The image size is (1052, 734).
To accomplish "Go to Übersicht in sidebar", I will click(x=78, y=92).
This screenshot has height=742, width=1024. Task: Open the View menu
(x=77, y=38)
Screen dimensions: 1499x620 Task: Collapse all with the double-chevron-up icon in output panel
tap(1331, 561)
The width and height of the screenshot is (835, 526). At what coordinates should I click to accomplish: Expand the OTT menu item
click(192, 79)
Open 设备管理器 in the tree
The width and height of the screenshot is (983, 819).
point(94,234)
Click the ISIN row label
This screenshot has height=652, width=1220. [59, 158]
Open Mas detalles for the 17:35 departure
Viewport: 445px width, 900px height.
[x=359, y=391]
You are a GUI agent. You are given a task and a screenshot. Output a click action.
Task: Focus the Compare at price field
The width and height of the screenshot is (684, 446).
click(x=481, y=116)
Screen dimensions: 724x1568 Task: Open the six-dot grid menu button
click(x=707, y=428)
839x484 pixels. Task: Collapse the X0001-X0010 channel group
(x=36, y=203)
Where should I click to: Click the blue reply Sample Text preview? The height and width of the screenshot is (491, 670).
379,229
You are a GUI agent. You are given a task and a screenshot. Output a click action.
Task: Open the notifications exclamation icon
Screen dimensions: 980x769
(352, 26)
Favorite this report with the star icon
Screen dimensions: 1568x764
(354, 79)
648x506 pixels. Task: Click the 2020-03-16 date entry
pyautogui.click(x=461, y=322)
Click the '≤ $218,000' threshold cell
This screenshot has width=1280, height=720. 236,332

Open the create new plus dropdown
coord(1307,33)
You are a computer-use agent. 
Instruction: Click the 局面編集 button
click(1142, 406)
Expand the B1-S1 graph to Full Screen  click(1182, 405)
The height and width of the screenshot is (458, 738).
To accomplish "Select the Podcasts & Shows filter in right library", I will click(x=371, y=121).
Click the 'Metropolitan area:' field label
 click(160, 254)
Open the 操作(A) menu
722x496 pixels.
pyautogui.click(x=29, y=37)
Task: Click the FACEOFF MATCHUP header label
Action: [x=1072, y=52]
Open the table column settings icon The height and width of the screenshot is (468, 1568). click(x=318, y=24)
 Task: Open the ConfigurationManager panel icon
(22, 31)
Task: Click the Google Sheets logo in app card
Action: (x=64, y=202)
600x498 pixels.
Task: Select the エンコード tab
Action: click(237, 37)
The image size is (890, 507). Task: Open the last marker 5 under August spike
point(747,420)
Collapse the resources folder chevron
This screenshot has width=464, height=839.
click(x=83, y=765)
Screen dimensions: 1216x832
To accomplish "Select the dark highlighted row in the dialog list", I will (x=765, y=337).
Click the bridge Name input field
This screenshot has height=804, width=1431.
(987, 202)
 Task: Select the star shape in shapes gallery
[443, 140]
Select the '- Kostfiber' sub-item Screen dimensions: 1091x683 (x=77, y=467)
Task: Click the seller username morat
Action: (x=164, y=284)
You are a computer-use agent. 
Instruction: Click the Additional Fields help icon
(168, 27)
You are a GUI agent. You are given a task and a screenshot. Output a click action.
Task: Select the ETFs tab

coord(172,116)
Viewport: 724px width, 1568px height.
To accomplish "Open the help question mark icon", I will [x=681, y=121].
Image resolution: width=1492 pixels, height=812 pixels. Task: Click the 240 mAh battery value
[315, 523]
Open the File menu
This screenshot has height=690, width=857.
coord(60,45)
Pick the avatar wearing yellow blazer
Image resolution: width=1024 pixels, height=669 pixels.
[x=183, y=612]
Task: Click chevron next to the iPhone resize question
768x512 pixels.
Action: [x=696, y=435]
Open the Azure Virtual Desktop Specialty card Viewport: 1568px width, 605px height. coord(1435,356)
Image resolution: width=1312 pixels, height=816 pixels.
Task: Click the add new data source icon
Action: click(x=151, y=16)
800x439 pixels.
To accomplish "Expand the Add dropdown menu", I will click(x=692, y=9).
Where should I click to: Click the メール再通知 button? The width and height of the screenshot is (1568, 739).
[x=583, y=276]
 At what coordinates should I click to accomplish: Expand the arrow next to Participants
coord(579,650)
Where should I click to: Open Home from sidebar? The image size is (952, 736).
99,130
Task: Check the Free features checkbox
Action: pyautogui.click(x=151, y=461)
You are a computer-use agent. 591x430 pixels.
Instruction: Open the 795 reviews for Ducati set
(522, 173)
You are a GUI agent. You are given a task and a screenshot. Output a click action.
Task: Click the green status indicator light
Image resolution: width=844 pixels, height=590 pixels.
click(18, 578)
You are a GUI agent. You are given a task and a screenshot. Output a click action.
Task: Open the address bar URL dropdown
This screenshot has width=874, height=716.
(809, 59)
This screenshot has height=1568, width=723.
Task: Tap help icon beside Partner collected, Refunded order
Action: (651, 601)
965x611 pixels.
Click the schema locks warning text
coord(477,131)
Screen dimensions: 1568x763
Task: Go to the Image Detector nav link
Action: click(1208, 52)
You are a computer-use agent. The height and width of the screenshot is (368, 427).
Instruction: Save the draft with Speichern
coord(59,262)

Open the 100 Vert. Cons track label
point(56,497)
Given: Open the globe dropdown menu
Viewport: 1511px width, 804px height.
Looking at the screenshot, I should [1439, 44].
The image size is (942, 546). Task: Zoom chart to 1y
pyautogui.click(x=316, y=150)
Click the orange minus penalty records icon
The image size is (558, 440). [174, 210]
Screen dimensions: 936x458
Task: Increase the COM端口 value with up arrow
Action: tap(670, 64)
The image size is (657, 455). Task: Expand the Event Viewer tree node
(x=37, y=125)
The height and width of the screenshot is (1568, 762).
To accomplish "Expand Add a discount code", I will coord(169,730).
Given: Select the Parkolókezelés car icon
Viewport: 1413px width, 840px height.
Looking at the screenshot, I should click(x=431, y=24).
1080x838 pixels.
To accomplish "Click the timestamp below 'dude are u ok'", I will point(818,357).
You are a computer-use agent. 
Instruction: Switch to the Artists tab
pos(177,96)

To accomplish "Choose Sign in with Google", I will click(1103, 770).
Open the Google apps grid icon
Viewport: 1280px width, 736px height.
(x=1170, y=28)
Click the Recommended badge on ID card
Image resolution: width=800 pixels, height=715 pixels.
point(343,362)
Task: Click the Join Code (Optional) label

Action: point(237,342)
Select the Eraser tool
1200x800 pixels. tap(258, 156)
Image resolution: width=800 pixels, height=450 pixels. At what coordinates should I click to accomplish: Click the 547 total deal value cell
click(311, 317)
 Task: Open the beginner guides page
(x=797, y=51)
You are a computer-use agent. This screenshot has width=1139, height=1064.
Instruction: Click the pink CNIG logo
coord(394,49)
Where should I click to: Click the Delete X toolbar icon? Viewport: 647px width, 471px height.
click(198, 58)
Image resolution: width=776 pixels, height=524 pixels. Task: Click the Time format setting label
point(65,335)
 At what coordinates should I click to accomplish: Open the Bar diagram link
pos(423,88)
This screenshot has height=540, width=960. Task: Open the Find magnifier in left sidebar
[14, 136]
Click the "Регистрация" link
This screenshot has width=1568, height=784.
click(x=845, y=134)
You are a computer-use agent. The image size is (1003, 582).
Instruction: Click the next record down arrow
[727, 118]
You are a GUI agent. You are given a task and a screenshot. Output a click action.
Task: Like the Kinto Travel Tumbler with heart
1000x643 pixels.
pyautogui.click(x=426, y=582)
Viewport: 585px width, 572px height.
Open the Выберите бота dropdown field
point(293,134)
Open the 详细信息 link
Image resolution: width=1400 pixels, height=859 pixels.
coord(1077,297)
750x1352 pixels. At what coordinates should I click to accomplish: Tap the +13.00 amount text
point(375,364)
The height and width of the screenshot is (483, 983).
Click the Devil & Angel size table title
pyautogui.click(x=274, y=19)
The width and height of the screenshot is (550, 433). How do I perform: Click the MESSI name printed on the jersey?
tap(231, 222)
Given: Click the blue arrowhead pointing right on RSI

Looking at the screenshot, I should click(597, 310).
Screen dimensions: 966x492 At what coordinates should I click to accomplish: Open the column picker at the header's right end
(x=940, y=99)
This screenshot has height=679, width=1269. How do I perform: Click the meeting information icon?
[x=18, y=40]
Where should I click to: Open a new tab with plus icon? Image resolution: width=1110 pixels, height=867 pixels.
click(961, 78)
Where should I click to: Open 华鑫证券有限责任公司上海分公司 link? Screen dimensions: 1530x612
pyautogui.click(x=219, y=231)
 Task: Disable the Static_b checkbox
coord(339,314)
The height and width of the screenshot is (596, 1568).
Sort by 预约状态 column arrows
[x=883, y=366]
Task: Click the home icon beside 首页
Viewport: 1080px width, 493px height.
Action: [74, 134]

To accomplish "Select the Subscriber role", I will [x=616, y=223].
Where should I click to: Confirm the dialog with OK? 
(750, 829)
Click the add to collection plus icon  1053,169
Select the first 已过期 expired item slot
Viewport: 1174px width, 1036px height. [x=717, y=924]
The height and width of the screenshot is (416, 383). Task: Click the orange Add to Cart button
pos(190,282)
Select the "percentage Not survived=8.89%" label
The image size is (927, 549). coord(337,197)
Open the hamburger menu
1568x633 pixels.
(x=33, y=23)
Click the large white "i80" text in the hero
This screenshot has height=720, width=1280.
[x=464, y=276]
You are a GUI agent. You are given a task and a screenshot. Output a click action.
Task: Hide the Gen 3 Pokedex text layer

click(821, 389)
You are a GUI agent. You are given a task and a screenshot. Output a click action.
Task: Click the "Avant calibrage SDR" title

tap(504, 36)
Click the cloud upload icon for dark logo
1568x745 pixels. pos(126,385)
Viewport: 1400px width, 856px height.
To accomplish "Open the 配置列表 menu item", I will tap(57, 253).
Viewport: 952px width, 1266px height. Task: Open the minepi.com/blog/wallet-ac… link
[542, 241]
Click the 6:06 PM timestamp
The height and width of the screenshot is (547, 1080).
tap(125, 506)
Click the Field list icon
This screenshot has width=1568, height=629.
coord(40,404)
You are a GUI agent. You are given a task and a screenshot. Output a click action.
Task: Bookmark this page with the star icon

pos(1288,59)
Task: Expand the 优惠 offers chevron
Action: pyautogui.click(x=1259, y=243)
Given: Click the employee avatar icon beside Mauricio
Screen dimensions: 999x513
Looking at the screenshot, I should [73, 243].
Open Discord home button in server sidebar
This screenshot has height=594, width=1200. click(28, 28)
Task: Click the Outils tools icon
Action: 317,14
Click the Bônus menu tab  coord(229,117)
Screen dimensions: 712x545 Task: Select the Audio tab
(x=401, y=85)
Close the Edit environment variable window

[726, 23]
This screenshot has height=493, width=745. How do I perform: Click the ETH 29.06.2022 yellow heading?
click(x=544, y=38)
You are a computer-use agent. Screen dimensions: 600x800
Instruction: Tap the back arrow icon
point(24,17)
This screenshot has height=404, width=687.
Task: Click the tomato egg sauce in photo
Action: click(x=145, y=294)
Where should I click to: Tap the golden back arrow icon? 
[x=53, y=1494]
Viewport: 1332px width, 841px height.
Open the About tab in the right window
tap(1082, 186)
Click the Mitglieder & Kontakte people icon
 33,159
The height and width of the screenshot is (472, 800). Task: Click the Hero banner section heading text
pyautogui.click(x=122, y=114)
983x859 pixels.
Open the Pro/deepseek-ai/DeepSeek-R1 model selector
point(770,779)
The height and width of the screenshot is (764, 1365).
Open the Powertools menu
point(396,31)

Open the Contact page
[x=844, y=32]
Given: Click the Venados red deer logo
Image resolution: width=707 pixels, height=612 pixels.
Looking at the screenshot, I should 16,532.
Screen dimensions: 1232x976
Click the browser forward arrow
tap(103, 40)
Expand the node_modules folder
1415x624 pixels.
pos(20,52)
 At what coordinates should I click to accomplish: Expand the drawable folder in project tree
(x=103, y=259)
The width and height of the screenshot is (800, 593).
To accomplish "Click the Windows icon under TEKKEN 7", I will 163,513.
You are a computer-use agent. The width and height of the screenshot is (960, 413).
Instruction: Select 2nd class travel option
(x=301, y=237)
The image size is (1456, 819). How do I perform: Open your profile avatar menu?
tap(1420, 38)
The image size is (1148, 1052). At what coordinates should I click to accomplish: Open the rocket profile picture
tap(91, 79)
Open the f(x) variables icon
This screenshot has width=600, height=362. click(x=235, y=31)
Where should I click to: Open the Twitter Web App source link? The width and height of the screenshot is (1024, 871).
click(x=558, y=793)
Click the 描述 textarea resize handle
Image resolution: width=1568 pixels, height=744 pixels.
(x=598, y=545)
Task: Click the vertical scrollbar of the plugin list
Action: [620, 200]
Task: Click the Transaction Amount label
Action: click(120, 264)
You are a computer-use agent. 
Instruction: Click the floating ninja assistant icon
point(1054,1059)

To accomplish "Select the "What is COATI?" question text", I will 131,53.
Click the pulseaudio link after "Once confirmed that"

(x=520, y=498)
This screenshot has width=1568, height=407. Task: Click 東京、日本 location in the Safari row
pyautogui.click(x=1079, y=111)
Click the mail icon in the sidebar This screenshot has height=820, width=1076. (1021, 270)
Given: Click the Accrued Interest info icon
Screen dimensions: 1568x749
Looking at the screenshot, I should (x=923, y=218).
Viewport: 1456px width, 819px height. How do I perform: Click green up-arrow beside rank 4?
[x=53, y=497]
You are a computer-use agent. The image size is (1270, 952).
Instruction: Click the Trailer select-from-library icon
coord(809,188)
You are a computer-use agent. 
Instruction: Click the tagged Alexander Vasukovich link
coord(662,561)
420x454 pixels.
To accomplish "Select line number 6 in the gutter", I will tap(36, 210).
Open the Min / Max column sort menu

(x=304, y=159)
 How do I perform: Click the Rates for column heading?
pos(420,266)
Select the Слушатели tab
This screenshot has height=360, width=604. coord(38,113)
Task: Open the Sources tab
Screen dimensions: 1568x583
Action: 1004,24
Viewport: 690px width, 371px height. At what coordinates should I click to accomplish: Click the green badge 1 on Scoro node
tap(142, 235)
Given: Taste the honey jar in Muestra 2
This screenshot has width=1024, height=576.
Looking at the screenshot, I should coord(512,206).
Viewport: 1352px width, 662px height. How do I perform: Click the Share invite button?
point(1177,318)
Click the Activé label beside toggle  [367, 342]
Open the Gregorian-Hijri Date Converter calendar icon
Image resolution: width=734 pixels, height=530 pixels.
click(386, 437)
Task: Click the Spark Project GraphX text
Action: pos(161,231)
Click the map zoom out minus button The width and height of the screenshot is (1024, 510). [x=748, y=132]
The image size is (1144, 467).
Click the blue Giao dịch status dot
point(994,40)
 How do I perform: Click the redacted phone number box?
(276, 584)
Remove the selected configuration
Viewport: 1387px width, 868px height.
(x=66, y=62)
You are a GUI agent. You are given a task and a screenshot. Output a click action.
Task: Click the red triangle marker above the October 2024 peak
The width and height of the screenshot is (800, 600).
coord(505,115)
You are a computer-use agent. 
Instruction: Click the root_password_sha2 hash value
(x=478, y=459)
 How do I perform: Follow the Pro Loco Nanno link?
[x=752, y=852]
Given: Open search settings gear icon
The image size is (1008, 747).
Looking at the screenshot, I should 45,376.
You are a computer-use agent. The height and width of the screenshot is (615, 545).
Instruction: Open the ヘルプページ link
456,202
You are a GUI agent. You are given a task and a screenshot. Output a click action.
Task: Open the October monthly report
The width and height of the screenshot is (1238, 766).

**ABOUT THIS TASK:** Wherever the word "settings" turns up in the records, copy out the line it is on.

**TASK RESULT:**
Open the table column settings icon The height and width of the screenshot is (468, 1568). click(x=318, y=24)
Given: Open search settings gear icon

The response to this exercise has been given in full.